(DATASET)

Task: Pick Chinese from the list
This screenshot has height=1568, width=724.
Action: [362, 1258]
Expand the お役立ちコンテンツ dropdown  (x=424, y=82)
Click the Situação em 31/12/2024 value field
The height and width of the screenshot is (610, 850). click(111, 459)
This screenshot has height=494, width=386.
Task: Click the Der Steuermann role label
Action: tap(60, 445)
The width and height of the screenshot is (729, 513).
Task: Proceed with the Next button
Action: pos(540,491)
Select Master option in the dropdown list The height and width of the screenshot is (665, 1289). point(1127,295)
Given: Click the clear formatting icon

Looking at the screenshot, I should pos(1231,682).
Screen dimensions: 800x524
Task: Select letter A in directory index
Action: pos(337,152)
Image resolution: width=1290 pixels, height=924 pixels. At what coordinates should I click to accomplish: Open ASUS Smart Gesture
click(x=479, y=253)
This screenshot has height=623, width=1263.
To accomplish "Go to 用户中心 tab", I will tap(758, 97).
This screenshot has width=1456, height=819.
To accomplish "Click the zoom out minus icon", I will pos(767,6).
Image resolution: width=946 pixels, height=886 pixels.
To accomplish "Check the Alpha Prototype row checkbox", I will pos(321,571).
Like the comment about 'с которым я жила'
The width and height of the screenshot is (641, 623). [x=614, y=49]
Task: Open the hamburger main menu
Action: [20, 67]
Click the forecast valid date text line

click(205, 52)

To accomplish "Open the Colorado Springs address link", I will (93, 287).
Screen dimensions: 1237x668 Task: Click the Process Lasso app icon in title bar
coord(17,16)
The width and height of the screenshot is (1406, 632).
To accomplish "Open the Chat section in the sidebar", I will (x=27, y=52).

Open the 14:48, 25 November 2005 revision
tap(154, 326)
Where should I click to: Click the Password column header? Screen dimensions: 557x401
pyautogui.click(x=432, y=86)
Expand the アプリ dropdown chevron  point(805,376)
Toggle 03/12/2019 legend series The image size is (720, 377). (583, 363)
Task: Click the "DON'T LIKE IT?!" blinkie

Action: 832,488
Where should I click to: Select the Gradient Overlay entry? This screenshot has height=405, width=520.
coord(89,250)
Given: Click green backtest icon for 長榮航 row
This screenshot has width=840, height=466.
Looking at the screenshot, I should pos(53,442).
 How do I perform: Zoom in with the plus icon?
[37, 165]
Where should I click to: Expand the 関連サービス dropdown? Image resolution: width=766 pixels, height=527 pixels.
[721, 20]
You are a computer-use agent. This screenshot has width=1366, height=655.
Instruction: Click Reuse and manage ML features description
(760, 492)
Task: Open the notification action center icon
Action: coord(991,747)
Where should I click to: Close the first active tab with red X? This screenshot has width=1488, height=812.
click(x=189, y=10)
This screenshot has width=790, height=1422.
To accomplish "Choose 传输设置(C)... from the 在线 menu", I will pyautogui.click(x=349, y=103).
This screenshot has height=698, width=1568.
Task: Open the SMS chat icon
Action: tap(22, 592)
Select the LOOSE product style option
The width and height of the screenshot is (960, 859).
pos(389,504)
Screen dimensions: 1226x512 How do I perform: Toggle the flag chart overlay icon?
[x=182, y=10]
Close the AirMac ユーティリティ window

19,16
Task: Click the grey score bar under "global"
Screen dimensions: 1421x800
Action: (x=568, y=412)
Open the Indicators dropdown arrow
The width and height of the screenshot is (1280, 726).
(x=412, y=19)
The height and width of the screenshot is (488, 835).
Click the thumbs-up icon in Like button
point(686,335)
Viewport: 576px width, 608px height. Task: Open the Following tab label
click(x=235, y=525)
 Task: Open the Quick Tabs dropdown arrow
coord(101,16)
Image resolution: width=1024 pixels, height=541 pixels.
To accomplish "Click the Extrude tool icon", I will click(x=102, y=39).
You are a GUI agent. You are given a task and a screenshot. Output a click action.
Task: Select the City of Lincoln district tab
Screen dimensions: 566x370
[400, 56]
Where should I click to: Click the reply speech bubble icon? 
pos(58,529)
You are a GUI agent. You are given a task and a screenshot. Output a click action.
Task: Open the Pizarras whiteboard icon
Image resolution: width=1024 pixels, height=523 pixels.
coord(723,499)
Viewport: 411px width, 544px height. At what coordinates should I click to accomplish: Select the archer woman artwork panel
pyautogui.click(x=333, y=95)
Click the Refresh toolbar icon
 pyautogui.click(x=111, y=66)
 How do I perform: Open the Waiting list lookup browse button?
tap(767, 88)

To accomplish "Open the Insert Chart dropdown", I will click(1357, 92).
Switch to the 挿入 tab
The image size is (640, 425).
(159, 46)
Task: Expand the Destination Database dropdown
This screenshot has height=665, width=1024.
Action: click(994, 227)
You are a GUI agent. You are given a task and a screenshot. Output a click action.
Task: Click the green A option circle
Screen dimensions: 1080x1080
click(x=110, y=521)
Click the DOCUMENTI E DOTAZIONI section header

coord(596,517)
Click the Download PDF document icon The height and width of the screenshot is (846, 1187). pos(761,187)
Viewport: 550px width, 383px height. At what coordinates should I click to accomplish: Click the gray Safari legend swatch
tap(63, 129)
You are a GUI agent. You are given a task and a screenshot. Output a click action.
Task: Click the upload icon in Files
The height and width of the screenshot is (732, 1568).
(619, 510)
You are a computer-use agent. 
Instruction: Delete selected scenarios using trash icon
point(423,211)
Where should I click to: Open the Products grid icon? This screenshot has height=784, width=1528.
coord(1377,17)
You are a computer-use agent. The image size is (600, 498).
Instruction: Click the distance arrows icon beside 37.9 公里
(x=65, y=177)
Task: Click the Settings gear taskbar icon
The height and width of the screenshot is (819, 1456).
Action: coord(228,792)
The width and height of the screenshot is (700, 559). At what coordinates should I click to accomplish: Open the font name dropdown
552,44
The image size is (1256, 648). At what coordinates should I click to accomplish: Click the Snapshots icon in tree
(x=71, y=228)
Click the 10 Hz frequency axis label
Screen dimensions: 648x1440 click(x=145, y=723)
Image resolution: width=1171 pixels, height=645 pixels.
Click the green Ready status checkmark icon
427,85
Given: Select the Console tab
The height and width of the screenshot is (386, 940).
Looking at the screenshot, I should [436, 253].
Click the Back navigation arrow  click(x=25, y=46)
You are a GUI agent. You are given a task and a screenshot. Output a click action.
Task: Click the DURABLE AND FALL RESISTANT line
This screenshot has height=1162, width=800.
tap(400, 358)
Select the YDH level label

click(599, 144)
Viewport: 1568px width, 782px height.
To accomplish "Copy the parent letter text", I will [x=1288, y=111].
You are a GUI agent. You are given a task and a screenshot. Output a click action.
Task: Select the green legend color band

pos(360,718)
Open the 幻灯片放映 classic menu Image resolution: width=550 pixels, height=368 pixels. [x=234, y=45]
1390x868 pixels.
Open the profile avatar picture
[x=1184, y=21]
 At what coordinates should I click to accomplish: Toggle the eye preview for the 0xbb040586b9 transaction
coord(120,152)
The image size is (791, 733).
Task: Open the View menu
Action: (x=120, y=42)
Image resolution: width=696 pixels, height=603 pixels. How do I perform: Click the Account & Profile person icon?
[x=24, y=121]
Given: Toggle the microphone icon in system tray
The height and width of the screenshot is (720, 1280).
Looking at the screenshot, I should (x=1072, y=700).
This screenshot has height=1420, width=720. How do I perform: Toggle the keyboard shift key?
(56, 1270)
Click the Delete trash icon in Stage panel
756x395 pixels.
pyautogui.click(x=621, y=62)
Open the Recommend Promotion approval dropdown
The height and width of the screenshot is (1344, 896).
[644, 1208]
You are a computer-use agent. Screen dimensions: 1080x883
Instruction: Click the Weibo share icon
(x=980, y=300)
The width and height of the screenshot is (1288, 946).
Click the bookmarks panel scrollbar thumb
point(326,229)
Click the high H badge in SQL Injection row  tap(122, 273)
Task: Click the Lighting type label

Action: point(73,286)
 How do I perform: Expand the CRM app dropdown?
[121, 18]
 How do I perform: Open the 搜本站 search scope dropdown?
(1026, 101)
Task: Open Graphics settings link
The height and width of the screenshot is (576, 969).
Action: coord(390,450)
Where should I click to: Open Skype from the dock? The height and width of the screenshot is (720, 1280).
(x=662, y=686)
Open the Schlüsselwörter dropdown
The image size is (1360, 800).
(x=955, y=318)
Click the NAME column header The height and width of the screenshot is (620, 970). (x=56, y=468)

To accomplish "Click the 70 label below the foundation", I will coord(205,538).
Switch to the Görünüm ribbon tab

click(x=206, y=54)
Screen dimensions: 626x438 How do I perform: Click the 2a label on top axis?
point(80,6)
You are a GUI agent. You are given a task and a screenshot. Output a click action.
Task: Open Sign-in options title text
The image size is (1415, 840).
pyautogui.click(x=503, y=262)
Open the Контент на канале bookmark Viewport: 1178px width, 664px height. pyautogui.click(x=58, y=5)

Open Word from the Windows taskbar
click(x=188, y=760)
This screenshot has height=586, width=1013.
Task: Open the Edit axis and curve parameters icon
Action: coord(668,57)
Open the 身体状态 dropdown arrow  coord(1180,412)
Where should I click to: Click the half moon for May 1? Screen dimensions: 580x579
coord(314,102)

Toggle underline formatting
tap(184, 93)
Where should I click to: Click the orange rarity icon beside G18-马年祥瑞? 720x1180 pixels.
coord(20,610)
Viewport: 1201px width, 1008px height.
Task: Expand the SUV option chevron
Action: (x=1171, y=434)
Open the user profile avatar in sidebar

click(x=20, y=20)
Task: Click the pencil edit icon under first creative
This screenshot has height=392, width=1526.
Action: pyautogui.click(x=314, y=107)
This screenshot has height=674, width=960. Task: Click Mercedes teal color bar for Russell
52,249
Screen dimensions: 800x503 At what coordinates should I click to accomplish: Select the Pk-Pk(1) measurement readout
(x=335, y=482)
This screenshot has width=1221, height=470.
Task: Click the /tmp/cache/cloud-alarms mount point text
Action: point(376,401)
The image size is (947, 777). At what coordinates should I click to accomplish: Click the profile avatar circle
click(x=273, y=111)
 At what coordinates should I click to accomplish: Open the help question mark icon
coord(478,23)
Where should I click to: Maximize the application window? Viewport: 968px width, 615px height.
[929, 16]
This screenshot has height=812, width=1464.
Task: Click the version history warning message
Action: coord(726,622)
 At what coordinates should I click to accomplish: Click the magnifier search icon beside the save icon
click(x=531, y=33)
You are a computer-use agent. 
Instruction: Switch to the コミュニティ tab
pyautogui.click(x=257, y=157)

(End DATASET)

> **TASK PROMPT**
All lines above between those holding "Screen dimensions: 1237x668" and "Expand the アプリ", inclusive, must be set down unchanged, and no other line may be included.

> **TASK RESPONSE**
Screen dimensions: 1237x668 Task: Click the Process Lasso app icon in title bar
coord(17,16)
The width and height of the screenshot is (1406, 632).
To accomplish "Open the Chat section in the sidebar", I will (x=27, y=52).

Open the 14:48, 25 November 2005 revision
tap(154, 326)
Where should I click to: Click the Password column header? Screen dimensions: 557x401
pyautogui.click(x=432, y=86)
Expand the アプリ dropdown chevron  point(805,376)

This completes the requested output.